Anyway, I’m going to keep coming back to this theme - and picking up the best tips and bits of advice I can find. Please get in touch if you see anything worth passing on.
4. Business models are getting interesting
There’s something about a looming recession and a couple of quarters of shaky results to make everything interesting.
We’ve come off the back of a wave of bear market growth where consumer businesses have tended to land either on the side of advertising or subscription. And now as money tightens on both sides - people are moving into both areas. Netflix starts to take advertising. The price of Prime goes up just as everyone is already thinking about their recurring subscriptions; and meanwhile Amazon muscles in on the Ad market.
Tracking cookies are going (or are they?). The Guardian shows the long term benefits of its voluntary subscription offering. Medium and Substack - both of which I think are pretty incredible products are going through their respective processes of realignment. There’s change for the very big and the relatively small. This piece by Peter Yang is a great run down for those in the ‘creator/ writer economy’.
All of this covers the consumer market - but the B2B SaaS market is going to be just as open to scrutiny. Customers who have been happily signing up for new services will be asking: ‘How many collaboration tools (of swap out some other category) do we need? Are we really using product X or Y? Do we need that many licences? Meanwhile companies why have taken VC backing and are now driving for massive growth will be busy building out their offerings hoping to make themselves irreplacable at scale.

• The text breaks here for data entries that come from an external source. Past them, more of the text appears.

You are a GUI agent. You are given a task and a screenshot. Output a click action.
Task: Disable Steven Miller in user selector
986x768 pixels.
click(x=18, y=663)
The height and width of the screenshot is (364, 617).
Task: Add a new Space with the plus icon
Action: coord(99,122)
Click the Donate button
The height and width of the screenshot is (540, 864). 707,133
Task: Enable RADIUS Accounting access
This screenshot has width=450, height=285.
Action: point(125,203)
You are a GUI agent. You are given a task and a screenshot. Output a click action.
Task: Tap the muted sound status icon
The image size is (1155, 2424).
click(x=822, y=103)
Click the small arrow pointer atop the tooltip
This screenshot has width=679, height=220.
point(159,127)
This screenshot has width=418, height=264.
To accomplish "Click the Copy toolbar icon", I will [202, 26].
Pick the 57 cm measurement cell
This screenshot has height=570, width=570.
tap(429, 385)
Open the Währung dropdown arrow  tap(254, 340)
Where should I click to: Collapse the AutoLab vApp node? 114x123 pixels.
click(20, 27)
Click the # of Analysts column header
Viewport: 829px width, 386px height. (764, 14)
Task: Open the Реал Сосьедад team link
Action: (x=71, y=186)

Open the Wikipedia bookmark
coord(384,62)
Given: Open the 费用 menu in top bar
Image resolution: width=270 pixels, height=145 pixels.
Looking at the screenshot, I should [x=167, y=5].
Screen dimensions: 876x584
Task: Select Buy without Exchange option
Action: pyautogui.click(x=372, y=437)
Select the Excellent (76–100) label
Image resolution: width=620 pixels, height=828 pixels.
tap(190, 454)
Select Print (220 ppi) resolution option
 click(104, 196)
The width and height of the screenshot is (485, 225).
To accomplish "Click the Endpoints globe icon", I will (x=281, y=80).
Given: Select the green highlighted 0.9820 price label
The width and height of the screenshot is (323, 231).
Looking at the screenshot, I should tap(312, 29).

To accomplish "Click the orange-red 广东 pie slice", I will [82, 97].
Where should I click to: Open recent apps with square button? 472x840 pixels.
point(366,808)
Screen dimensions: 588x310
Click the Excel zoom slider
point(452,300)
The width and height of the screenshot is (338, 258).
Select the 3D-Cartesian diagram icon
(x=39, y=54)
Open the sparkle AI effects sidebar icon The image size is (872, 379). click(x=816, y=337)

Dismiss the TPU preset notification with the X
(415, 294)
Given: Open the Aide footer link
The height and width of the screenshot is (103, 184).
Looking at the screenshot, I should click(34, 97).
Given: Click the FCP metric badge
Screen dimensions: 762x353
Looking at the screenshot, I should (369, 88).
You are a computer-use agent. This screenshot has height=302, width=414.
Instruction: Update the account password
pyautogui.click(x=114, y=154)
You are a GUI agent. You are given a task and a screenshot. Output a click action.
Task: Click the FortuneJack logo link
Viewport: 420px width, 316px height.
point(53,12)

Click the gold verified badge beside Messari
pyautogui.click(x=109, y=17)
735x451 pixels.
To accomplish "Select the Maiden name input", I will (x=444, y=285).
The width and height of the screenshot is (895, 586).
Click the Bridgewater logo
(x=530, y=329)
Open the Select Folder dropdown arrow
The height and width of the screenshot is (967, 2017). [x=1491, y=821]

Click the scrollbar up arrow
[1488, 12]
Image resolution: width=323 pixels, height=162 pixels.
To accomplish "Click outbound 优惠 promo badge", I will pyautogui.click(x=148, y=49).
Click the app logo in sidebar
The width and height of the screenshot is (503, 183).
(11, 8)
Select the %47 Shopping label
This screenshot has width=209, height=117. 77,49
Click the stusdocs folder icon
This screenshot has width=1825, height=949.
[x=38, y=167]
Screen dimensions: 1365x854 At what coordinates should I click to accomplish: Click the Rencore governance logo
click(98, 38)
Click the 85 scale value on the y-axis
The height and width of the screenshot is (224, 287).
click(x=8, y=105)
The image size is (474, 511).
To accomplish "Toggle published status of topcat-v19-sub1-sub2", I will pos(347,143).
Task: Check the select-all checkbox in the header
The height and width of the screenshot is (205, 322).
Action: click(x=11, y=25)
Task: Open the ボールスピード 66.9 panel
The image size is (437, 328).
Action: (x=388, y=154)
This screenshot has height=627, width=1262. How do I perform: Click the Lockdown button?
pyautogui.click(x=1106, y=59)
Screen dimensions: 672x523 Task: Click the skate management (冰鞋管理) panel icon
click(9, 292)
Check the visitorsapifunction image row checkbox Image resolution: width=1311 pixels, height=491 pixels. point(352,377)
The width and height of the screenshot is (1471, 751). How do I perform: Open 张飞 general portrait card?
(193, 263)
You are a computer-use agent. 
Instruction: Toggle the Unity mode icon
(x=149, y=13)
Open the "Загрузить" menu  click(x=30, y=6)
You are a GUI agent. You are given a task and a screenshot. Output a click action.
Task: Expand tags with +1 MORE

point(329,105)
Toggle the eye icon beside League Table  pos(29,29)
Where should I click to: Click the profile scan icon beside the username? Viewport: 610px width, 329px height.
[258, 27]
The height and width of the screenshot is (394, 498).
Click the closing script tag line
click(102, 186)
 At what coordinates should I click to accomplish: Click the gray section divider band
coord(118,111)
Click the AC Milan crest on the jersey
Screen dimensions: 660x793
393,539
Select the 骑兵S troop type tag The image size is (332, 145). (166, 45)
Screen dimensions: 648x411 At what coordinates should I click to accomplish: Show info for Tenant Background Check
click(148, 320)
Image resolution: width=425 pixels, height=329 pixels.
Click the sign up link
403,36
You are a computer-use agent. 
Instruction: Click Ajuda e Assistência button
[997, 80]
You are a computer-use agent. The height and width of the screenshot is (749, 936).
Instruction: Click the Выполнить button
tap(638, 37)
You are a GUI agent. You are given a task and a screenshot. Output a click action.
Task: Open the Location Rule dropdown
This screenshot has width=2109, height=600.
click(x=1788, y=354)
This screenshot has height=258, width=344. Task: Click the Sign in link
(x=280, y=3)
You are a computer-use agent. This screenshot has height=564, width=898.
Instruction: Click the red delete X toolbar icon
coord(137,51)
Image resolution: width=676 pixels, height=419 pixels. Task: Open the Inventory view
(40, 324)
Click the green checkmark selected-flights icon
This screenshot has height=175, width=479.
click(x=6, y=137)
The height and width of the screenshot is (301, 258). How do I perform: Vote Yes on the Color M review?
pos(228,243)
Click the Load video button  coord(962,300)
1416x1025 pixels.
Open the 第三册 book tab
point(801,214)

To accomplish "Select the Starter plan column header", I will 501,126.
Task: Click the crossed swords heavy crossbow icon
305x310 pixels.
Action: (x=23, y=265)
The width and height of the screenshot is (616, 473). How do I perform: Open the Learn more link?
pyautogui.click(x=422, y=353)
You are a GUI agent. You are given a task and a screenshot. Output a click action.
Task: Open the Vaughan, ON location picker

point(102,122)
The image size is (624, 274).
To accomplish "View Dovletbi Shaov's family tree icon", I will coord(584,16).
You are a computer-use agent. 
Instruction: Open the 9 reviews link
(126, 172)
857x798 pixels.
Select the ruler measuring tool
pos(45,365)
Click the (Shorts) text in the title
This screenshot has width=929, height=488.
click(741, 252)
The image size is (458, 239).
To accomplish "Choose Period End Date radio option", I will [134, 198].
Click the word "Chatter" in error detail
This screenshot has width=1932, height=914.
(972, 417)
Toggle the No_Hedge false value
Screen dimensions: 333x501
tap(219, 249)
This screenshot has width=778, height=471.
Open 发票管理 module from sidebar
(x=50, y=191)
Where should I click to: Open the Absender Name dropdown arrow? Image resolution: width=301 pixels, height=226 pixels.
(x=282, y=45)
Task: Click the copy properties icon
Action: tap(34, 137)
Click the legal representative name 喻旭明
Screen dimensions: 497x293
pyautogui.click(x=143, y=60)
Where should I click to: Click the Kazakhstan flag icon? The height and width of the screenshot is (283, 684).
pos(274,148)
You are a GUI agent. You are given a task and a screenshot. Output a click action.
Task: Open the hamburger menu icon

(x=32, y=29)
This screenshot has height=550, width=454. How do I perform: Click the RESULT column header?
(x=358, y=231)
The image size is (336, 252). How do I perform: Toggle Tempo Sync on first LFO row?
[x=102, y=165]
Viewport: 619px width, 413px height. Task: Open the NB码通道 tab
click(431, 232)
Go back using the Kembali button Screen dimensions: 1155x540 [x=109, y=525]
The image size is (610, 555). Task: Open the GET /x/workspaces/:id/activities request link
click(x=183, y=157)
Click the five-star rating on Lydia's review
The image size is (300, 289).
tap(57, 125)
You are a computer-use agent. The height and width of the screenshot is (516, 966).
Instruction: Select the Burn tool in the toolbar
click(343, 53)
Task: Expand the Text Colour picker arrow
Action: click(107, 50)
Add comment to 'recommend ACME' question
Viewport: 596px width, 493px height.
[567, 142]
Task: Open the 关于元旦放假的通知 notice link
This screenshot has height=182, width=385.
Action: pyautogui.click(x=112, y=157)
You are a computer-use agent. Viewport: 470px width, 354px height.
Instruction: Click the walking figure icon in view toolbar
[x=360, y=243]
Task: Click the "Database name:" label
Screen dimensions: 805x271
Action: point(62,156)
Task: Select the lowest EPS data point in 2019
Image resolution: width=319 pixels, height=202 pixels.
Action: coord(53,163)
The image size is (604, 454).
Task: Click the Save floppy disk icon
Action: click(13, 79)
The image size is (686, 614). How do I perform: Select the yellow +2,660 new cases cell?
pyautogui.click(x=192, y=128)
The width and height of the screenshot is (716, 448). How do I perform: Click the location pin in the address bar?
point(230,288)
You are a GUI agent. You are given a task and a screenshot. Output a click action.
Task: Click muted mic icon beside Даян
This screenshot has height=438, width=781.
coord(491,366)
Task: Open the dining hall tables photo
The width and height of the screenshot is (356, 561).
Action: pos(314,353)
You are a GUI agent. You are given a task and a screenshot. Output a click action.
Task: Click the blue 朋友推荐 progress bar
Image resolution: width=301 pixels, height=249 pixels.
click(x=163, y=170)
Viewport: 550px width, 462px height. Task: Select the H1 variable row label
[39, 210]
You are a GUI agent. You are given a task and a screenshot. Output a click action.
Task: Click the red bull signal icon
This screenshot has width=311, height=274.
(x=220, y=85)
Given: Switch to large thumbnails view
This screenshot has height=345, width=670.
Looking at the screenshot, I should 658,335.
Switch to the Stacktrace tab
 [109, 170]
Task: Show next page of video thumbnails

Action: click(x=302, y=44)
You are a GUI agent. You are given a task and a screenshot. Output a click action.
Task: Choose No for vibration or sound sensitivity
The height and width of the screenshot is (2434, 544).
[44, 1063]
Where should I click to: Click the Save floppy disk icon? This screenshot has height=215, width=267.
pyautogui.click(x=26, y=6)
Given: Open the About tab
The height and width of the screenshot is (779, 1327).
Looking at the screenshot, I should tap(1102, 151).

The point is - even though some of the names are well established, the models are all in flux, and dealing with this is going to become a big part of every product roadmap. It’s obviously a massive topic - but I think it’s interesting to glean lessons learned from different sectors/ sizes of business.
My holiday reading.
An unusually work related list for me this summer - nothing that involves my usual holiday prescription of spies and/or gruesome murders.
Good Strategy, Bad Strategy by Richard Rumelt
Escaping the Build Trap by Melissa Perri
Building a Second Brain, by Tiago Forte
Good Strategy, Bad Strategy is the book I wish I’d read 20 years ago - even though that’s actually 10 years before it was written. I’d skimmed it before, but got to read it cover-to-cover by the pool (oh yes, I know how to holiday!). It’s the best book I’ve read about strategy. Clear, bullshit-free, and intellectually robust.
TL;DR: Good strategy is really about defining the challenges you face, and how you’re going over come them. [You can find a good summary/ set of notes here.]
Another book I’d half read but not really done justice too was Escaping the build Trap, This is really up there with Inspired in terms of defining what a product function should be within an organisation and how it should work - and covers many of the same bases, but perhaps in a slightly more empathetic way.
TL; DR: Product management adds value by deciding the right thing to build. There’s minimal real value in having a team that just defines the things they’ve been told to build and focuses on delivery and deadlines (the build trap). [here’s a summary]
I am that worst of creatures - a totally unproductive Productivity obsessive. And I’m not quite sure how I stumbled on Building a Second Brain but it builds on the famous Getting things done - and slightly super charges it for the age of the note taking app (which ties in with my now unusually long-lasting obsession with Notion).
If you’re into that sort of thing there’s a whole load of ‘productivity porn’ on YouTube where people go through their second brain systems. I should shut up right now!
TL; DR: Capture everything in a note-taking app (Evernote; Notion; Apple Notes). Then sort it out into Projects; Areas; Research; Archives. [some notes from the course it stemmed from].